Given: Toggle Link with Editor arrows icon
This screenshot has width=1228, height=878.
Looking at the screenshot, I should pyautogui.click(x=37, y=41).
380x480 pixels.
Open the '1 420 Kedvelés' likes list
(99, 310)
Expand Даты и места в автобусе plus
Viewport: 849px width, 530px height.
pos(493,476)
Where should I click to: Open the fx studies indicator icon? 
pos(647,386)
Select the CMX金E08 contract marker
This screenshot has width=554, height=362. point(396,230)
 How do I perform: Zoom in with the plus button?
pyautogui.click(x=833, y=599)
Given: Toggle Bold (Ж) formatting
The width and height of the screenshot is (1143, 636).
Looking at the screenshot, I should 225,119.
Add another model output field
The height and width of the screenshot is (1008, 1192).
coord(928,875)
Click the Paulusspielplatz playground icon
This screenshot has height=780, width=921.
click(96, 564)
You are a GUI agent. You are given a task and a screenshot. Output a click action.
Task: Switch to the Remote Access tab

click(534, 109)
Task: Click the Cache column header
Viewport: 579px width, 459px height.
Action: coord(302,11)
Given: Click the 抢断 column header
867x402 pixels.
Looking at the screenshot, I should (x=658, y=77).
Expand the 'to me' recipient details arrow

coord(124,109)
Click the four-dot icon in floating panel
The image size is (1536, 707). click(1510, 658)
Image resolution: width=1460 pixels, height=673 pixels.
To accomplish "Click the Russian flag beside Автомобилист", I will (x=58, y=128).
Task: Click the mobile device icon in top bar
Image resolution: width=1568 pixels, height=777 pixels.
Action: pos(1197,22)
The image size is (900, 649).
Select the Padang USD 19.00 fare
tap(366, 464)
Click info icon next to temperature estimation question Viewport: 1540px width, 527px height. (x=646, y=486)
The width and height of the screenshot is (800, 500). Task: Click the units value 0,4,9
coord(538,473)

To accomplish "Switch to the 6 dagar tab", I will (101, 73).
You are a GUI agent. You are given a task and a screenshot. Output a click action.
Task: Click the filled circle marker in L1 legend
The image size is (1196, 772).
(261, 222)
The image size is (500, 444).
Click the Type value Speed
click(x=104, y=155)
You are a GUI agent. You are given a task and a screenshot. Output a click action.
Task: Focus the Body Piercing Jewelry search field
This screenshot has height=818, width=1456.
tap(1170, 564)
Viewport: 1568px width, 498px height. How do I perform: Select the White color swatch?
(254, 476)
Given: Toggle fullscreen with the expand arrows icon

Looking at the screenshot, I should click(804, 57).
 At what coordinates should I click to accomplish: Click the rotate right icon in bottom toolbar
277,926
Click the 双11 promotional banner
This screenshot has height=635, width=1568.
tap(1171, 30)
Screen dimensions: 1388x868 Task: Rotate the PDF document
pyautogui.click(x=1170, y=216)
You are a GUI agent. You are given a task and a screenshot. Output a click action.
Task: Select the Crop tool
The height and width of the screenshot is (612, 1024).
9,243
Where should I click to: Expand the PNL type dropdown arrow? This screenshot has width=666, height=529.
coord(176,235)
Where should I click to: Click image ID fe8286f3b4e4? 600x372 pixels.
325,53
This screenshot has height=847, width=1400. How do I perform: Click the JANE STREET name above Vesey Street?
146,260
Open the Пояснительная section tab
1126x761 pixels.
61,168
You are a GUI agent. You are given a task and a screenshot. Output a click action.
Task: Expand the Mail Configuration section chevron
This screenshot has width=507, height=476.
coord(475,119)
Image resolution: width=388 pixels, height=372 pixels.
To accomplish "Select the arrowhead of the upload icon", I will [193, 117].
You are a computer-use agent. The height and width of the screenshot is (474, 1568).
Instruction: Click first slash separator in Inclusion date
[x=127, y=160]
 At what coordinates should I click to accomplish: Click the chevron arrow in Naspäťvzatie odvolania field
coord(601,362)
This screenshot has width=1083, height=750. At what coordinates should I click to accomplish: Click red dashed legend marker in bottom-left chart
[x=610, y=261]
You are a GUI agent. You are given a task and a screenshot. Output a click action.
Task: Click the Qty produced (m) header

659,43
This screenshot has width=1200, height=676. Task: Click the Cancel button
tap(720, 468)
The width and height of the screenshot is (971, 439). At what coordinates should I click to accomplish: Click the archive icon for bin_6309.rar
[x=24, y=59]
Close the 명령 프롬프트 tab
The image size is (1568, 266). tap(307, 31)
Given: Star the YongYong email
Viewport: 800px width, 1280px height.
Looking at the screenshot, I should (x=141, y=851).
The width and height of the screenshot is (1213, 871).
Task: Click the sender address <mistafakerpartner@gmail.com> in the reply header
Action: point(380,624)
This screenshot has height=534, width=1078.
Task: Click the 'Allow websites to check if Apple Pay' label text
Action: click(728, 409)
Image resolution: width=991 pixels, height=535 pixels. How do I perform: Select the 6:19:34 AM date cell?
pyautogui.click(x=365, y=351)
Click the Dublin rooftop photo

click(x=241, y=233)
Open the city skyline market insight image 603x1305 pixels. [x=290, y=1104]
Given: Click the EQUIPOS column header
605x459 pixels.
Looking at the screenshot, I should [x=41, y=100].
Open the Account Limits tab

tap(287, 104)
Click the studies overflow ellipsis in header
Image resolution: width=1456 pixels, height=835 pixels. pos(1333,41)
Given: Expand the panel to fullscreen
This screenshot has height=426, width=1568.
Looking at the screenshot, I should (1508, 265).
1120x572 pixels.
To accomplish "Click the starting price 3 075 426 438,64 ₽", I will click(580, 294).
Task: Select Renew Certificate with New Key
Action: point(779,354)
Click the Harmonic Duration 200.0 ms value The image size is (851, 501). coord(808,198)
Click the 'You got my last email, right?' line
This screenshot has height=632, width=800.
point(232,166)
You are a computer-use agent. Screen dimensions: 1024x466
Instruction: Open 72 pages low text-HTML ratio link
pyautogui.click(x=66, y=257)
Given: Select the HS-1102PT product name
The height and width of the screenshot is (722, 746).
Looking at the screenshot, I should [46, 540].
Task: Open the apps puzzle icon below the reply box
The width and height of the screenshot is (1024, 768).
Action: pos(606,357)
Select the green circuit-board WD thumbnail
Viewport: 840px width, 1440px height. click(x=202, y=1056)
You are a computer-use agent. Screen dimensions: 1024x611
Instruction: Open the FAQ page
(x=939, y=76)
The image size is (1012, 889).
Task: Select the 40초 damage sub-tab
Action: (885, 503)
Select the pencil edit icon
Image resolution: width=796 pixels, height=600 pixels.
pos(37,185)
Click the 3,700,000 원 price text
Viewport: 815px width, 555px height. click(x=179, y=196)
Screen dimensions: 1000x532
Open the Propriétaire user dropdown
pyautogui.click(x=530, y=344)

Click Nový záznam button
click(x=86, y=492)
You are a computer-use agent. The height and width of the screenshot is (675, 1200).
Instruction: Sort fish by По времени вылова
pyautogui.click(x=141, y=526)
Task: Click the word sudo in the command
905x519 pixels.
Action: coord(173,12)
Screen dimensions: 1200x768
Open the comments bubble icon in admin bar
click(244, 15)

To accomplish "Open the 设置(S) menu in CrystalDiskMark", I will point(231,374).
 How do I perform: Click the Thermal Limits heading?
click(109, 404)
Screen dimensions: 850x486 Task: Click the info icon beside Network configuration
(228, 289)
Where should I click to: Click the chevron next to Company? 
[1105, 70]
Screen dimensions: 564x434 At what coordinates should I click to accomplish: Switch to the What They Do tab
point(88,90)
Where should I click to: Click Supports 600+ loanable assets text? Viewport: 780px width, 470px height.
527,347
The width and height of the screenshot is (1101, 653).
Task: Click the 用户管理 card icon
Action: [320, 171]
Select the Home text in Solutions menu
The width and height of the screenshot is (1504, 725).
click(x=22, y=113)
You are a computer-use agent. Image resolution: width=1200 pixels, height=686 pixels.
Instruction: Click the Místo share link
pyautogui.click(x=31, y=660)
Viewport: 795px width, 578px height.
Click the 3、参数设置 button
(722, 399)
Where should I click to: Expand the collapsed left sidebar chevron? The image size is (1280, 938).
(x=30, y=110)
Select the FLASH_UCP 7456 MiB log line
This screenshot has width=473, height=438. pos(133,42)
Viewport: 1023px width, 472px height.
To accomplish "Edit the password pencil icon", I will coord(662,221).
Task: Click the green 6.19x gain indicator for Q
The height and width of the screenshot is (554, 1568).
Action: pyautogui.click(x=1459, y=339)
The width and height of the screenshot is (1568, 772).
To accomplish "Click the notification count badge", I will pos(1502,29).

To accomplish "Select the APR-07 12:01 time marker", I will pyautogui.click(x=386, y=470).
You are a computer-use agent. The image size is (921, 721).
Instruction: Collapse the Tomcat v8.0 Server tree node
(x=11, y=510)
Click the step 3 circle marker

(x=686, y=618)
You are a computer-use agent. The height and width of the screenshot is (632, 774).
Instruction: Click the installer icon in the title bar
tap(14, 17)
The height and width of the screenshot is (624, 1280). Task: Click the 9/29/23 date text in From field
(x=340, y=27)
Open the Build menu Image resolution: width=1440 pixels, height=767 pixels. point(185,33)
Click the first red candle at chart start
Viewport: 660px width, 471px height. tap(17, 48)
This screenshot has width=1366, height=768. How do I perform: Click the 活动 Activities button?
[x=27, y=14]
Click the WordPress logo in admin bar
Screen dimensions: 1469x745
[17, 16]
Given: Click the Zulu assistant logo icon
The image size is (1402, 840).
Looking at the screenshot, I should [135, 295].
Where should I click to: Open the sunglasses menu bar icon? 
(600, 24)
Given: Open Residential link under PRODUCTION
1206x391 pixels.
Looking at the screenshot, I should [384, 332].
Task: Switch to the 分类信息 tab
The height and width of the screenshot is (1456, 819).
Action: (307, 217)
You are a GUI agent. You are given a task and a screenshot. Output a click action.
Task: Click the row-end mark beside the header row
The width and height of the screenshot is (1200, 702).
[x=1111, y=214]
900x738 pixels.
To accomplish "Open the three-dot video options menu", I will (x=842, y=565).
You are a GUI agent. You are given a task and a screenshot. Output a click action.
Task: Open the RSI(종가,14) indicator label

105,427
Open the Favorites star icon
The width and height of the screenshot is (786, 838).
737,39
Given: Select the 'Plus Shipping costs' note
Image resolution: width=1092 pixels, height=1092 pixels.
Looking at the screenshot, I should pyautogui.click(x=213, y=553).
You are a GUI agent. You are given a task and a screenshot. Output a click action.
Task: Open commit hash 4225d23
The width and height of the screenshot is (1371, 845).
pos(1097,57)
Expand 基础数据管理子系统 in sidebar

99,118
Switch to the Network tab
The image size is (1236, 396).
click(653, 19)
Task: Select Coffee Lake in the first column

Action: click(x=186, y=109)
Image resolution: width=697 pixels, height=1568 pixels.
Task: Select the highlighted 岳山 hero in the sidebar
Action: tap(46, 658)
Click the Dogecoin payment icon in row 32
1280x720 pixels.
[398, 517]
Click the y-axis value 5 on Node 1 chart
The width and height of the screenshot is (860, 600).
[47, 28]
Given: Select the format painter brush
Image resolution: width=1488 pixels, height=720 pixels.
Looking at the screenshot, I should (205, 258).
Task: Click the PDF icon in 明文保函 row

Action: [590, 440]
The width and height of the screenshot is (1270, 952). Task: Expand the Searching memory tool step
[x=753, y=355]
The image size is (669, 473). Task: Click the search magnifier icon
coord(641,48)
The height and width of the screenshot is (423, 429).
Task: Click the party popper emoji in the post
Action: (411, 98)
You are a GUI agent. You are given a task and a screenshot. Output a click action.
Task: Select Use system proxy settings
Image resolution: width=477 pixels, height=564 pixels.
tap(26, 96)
________________________
EXERCISE INSTRUCTIONS: How many lines in the records above contain the word "section"? State that number and nothing more.

ANSWER TO THE PROBLEM: 2